Le camp de construction était un village européen très animé de 25 chalets de bois, munis d'eau courante et de sanitaires, entourant l'hôpital, le bar, le club, le restaurant, le tennis, le cinéma... Les villages de l'île triplent de volume pour accueillir les Africains ; des commerces s'installent, les restaurants africains font fortune, les tailleurs indigènes refusent des clients, qui doivent se rendre à Conakry pour s'habiller. Un horaire dense de traversées par remorqueur et vedette entre Kassa et Conakry suffit a peine au trafic bariolé où se pressent les pagnes multicoles, les tenues dites alors « coloniales », les paniers, les valises et les ballots de toutes sortes, en même temps que les poulets, les chèvres et les moutons, le tout plus ou moins à l'aise au milieu des caisses et de pièces de machines.

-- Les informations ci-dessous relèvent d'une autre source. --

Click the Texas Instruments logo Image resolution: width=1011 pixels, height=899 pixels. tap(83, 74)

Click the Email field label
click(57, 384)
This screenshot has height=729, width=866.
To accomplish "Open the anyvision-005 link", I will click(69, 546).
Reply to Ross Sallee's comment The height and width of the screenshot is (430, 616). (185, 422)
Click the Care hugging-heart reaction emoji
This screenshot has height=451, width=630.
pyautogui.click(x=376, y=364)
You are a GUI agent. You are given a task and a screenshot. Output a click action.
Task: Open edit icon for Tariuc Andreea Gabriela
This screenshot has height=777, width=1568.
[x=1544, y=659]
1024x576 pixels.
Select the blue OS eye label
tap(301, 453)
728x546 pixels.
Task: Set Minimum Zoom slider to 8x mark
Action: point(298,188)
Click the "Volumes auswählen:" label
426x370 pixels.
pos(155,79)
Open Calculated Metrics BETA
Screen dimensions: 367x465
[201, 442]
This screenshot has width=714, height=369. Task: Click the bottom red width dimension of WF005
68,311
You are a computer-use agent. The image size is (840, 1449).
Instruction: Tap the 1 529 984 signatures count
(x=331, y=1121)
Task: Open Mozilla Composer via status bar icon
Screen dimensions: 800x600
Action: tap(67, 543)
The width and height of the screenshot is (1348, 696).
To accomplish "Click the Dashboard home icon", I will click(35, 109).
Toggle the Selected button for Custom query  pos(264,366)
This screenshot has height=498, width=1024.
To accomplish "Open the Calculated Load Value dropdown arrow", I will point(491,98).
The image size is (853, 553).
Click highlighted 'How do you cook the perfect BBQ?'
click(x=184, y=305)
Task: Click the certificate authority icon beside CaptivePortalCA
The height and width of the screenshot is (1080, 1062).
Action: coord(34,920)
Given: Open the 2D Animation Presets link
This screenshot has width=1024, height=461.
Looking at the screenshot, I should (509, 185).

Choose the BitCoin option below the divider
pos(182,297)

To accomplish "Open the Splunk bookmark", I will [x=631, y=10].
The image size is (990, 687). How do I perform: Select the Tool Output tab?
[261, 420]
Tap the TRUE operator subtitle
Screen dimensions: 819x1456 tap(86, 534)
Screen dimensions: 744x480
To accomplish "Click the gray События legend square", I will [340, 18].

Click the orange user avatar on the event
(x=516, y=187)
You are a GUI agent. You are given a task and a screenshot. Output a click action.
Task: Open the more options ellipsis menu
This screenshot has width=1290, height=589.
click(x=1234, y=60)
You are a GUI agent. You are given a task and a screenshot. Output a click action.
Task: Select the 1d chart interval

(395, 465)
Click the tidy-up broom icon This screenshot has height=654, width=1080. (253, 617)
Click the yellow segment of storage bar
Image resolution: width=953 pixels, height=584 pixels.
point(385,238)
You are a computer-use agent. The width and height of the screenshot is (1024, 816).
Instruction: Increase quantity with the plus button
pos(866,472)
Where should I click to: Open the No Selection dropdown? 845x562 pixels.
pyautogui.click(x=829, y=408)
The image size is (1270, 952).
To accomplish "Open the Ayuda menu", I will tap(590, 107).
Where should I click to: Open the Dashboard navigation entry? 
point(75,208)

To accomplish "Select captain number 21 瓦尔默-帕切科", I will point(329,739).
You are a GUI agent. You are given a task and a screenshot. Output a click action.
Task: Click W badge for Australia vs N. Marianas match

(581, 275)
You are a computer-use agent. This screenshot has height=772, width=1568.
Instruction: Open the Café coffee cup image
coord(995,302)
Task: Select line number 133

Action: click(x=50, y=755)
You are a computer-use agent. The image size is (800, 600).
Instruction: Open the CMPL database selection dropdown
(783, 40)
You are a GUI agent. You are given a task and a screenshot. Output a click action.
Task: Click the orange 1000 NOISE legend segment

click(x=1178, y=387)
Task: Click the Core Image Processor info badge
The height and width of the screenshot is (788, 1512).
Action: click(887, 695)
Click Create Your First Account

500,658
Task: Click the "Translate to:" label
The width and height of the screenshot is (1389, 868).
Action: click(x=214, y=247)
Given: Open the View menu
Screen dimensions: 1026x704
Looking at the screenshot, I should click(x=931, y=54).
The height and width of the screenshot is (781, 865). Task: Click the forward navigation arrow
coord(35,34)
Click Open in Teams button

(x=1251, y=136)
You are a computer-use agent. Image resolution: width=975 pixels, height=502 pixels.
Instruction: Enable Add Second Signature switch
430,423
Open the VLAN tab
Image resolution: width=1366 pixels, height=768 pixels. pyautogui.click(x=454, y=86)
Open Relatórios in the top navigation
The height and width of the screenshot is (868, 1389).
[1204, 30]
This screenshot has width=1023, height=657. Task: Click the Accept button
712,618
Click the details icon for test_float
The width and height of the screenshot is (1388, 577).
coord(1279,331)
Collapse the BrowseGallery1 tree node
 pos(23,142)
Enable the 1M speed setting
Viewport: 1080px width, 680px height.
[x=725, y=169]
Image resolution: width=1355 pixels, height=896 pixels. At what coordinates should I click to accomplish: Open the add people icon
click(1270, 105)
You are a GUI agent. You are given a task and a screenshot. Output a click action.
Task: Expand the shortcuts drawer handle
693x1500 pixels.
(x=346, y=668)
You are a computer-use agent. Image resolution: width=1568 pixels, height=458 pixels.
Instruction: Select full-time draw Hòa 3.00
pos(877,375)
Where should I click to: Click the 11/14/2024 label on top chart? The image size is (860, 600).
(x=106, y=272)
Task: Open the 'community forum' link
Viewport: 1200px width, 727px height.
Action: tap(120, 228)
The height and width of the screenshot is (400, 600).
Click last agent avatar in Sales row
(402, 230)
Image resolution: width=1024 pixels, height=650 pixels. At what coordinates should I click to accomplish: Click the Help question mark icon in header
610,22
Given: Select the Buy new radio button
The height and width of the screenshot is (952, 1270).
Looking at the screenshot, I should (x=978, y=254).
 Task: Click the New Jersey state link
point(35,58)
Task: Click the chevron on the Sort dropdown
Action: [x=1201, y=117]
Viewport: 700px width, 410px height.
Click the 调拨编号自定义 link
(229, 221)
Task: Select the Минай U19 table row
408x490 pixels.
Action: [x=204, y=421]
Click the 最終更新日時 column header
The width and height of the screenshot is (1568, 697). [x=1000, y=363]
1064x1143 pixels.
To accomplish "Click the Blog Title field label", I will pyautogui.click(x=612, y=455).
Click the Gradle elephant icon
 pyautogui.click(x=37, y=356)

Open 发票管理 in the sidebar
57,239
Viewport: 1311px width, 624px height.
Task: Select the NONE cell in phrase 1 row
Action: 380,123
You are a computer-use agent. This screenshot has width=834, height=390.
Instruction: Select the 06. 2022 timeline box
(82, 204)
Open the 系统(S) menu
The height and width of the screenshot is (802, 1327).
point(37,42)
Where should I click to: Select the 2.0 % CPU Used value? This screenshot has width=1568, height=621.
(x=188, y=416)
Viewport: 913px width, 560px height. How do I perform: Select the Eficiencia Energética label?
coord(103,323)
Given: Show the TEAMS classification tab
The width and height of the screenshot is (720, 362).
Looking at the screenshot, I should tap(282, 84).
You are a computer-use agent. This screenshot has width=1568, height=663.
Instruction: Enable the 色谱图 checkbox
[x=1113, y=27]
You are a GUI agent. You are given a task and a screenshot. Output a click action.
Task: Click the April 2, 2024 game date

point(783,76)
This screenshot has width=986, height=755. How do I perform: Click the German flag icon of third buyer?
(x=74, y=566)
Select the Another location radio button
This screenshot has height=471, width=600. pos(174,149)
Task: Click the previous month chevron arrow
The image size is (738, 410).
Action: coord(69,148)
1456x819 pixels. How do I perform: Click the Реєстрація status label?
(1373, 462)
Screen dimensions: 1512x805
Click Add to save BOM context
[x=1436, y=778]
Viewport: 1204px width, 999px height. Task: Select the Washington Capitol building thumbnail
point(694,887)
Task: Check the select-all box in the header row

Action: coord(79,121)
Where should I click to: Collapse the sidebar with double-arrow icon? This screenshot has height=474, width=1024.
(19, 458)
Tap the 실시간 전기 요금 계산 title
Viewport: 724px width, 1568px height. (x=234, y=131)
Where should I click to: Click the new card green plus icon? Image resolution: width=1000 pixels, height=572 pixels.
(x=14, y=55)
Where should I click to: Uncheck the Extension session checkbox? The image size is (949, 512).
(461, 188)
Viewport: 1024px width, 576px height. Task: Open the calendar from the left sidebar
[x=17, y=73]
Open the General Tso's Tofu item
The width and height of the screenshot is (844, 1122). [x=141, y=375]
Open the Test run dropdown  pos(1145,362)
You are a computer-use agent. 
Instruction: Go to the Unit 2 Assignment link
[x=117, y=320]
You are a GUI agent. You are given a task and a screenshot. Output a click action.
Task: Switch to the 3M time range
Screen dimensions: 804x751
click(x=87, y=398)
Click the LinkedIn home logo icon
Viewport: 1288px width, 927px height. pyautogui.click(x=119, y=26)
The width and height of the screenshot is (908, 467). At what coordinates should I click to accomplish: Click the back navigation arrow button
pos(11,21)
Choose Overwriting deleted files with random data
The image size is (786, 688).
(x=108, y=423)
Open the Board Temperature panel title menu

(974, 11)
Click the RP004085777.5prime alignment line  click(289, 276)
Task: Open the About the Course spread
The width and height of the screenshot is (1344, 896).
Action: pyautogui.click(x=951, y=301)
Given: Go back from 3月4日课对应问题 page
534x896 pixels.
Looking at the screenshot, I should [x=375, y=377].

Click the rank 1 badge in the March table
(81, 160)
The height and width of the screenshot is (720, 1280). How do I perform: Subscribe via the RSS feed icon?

Les problèmes ne manquent pas, problèmes de formation d'une main-d'œuvre totalement inadaptée au début, certains ne savaient pas utiliser une brouette, problèmes de santé et d'hygiène posés par le paludisme, la dysenterie, les parasites ; problèmes annexes, parfois graves, que posent l'isolement d'un groupe de célibataires blancs ou noirs qui cherchent parfois le soir et surtout le samedi soir, la consolation dans le rhum, le cognac, la whisky, la bière ou le vin de palme.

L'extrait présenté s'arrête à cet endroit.